Kartikeya Sharma

Building a Personalized Steam Game Recommendation System Using BERT and LDA

Introduction

Recommendation systems are everywhere, from Netflix suggesting your next binge-worthy show to Amazon recommending products you might like. This tutorial takes inspiration from a research paper that combined sentiment analysis and matrix factorization for recommendations. Instead, we will focus on integrating BERT embeddings with LDA topic modeling.

What We’ll Cover:

  1. Data Preparation: Fetching and cleaning data from the Steam API.
  2. Word Embeddings with BERT: Understanding and implementing BERT for word embeddings.
  3. Topic Modeling with LDA: Using LDA to extract topics from game reviews.
  4. Combining BERT and LDA: Merging the two feature sets to power the recommendation engine.
  5. Building the Streamlit App: Deploying the model in a user-friendly web app.

Step 1: Data Preparation

Before we dive into modeling, we need to fetch and clean the data. We’ll be using data from the Steam Web API, which provides details on thousands of games.

import sqlite3
import pandas as pd

# Connect to the SQLite database
conn = sqlite3.connect('steam_games.db')

# Load the game details and reviews into pandas DataFrames
games_df = pd.read_sql_query("SELECT * FROM game_details", conn)
reviews_df = pd.read_sql_query("SELECT * FROM game_reviews", conn)

# Close the connection
conn.close()

# Remove unwanted entries like DLCs, soundtracks, and demos
filtered_games_df = games_df[~games_df['name'].str.contains('soundtrack|OST|demo|DLC|playtest|resource pack', case=False, na=False)]

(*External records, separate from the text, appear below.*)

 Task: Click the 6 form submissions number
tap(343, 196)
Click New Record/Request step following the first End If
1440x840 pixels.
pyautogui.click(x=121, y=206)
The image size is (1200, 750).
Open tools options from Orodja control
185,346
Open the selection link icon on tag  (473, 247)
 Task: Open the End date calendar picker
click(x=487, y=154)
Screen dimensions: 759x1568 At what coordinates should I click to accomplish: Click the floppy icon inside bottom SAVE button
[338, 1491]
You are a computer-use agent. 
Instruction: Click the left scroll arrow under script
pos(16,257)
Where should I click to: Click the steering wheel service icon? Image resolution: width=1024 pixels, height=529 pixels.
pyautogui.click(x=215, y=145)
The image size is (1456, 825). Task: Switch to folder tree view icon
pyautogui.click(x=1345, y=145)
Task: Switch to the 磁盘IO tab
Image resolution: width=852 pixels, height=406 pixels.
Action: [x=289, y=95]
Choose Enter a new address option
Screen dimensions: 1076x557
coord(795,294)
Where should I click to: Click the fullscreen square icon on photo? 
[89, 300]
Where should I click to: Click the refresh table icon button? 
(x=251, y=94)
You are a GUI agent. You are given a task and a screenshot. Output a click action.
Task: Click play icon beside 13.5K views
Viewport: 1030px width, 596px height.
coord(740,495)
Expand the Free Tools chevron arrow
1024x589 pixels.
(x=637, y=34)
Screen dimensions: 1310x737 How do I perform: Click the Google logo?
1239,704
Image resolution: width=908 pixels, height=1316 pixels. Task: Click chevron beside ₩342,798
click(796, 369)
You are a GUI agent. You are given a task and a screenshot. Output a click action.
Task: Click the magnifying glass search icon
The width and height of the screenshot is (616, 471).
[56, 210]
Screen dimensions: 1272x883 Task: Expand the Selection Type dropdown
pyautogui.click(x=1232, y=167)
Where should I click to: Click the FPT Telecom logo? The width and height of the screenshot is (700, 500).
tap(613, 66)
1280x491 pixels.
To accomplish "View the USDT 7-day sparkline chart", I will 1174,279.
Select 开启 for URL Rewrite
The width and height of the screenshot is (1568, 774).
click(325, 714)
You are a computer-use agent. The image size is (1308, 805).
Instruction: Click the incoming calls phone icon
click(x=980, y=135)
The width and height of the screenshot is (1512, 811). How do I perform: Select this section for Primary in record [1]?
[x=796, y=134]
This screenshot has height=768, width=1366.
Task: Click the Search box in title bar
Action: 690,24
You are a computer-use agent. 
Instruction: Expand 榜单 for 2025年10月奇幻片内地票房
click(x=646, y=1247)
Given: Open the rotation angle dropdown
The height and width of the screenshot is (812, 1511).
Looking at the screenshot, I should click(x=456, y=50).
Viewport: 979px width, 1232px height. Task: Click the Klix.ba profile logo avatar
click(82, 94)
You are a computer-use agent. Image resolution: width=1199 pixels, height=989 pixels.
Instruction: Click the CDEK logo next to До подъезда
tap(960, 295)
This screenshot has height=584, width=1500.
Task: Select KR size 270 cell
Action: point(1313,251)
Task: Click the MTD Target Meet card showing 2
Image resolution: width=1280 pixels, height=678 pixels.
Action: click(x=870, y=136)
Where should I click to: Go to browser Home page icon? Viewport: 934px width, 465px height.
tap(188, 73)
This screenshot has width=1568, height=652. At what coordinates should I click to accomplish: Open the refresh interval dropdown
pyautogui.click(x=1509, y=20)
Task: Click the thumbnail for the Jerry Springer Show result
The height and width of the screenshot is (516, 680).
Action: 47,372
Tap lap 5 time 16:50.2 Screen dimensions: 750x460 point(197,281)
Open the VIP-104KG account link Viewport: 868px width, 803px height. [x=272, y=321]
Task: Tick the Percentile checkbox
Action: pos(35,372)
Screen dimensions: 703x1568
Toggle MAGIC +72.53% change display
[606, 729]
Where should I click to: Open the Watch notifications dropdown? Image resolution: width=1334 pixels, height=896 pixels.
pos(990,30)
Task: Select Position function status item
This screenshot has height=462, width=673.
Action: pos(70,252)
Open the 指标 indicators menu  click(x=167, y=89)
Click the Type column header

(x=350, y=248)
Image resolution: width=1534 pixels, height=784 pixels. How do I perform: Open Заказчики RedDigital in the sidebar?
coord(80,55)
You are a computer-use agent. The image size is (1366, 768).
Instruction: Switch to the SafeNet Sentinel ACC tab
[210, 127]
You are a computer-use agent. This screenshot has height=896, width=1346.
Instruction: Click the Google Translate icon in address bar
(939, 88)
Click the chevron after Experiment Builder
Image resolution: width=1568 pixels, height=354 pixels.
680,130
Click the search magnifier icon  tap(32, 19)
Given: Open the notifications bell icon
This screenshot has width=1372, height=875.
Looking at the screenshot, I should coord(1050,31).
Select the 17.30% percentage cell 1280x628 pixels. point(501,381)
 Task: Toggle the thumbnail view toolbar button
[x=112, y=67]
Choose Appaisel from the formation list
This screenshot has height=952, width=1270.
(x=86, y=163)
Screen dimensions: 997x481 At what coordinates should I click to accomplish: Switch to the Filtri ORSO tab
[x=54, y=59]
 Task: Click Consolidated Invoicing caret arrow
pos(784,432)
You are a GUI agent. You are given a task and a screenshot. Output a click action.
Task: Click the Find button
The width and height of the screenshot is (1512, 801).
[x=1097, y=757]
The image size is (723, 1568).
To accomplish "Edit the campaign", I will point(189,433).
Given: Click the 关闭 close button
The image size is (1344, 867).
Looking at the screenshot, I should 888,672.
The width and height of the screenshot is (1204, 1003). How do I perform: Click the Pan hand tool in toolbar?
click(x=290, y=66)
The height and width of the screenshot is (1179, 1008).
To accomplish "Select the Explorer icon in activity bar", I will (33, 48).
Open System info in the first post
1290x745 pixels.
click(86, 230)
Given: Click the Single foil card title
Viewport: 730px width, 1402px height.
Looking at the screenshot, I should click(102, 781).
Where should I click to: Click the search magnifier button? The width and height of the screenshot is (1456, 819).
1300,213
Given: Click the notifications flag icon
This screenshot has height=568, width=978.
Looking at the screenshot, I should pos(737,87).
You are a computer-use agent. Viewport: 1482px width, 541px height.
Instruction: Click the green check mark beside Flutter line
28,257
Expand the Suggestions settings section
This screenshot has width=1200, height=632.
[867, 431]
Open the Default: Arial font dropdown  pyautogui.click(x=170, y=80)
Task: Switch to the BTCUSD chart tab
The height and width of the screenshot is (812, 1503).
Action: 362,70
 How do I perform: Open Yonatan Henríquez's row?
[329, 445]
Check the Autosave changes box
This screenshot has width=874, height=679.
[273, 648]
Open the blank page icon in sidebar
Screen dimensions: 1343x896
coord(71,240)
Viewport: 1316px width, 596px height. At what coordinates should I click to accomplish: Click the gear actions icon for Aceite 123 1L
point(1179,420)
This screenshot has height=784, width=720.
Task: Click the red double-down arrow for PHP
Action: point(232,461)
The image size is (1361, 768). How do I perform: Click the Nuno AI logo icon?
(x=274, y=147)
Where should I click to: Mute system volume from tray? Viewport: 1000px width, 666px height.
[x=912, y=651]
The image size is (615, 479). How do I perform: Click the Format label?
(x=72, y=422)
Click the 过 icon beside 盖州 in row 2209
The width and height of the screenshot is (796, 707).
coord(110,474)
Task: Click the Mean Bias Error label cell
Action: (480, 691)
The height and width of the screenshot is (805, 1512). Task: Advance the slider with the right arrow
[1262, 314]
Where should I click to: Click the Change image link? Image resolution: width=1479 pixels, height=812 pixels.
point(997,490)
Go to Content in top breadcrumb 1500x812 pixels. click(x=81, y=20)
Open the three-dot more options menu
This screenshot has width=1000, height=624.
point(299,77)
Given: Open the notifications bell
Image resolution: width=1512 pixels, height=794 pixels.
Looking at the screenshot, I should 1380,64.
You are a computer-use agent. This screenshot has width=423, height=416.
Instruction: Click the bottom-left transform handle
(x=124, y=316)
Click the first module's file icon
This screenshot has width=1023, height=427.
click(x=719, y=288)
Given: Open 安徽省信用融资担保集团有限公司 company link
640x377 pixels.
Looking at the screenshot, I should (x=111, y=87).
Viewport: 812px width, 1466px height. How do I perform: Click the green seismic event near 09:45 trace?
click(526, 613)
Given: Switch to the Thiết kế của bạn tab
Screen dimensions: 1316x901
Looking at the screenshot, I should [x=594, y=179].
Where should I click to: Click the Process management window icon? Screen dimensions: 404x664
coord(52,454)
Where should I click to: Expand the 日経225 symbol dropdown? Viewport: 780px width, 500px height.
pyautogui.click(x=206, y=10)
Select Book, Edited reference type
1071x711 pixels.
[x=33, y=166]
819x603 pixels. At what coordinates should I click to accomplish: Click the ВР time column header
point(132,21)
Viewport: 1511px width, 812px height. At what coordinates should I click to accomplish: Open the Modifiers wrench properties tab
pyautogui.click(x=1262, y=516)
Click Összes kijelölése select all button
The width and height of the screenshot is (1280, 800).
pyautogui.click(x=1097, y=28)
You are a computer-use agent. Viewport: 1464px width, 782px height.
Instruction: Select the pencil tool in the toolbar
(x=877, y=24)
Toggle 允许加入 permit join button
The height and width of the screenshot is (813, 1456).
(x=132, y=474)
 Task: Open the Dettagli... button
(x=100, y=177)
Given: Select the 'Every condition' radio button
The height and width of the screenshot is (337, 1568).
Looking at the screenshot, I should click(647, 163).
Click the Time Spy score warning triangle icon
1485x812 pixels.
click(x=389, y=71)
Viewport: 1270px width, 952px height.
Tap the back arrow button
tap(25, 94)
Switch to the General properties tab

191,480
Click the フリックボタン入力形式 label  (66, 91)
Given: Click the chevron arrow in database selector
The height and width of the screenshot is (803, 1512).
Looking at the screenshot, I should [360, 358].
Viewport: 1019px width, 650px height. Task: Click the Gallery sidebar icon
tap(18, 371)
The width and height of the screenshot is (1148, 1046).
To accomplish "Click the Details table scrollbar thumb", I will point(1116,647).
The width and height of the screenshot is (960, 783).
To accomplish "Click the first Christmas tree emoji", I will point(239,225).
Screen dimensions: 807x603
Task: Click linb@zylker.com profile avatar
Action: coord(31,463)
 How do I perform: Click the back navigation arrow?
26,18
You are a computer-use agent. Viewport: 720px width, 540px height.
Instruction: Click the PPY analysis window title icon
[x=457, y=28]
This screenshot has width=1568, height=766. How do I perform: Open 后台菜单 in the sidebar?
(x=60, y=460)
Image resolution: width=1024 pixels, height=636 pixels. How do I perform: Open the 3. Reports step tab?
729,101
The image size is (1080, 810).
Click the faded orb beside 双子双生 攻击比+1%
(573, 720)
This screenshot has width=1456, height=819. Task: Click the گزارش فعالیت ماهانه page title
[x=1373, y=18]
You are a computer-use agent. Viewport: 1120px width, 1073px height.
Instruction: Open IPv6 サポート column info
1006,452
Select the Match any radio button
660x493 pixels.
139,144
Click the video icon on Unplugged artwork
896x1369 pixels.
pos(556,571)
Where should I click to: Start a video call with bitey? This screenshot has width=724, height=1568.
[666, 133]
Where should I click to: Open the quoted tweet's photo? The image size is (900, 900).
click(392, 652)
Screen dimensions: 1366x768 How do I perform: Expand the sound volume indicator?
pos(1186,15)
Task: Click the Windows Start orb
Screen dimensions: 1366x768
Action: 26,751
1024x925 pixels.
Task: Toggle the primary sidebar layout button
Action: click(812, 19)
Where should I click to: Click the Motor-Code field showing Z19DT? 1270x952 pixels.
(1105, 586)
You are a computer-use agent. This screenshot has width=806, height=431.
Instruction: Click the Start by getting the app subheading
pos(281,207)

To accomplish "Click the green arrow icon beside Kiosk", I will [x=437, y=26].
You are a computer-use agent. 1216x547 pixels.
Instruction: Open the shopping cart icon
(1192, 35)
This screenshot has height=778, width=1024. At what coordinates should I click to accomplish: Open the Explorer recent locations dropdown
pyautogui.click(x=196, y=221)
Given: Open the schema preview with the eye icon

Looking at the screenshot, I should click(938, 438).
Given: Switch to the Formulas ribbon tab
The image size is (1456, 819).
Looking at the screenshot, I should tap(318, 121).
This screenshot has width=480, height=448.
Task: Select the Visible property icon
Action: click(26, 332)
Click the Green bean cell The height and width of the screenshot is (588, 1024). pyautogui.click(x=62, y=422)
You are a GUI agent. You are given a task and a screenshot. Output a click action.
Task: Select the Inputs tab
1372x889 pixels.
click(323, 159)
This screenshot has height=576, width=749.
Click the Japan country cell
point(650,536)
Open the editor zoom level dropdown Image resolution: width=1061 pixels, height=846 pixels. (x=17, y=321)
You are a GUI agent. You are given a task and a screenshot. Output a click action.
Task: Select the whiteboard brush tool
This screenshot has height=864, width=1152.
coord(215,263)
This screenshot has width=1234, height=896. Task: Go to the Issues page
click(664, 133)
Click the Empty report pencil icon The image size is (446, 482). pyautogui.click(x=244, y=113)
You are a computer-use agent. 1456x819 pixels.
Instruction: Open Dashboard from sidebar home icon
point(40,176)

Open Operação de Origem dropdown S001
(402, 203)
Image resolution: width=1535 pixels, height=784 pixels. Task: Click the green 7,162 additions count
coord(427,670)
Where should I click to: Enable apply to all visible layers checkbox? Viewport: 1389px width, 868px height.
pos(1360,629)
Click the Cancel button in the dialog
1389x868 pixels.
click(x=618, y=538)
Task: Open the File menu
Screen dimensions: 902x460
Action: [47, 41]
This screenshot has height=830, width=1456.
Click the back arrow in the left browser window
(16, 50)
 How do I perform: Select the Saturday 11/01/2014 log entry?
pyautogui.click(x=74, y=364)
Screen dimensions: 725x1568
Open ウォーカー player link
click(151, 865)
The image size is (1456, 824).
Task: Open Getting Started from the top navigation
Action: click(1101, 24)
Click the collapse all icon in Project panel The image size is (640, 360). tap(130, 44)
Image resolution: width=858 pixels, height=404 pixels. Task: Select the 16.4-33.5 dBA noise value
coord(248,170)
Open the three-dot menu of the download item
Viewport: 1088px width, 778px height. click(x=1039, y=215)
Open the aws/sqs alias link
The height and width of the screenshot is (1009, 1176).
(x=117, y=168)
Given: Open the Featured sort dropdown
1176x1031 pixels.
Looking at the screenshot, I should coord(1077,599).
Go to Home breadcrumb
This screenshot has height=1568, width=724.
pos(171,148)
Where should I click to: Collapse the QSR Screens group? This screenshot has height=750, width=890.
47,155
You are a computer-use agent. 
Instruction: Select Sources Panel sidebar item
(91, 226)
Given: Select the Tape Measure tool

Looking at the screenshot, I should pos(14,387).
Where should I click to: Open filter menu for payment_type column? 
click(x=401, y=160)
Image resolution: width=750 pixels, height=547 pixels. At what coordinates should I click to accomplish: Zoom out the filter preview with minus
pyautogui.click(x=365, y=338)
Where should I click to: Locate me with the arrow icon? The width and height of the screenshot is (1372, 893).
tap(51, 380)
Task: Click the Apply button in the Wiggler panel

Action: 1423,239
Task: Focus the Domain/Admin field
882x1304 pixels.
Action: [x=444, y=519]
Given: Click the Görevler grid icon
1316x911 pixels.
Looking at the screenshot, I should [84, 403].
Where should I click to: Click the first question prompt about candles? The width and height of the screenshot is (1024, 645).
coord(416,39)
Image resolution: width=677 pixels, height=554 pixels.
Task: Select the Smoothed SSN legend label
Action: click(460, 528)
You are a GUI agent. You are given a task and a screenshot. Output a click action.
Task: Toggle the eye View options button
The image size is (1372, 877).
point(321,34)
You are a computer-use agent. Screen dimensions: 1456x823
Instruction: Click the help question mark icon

# Filter reviews based on the filtered games
filtered_reviews_df = reviews_df[reviews_df['appid'].isin(filtered_games_df['appid'])]

filtered_games_df.to_csv('filtered_games_df.csv', index=False)

Key Points: • Use SQLite to store data locally for easy manipulation. • Focus on actual games by removing irrelevant entries such as soundtracks, DLCs, and demos.

Step 2: Word Embeddings with BERT

What Are Word Embeddings?

Word embeddings map words or phrases from a vocabulary to vectors of real numbers. BERT (Bidirectional Encoder Representations from Transformers) provides context-aware embeddings, meaning the word “bank” will have different embeddings in “river bank” and “bank account.”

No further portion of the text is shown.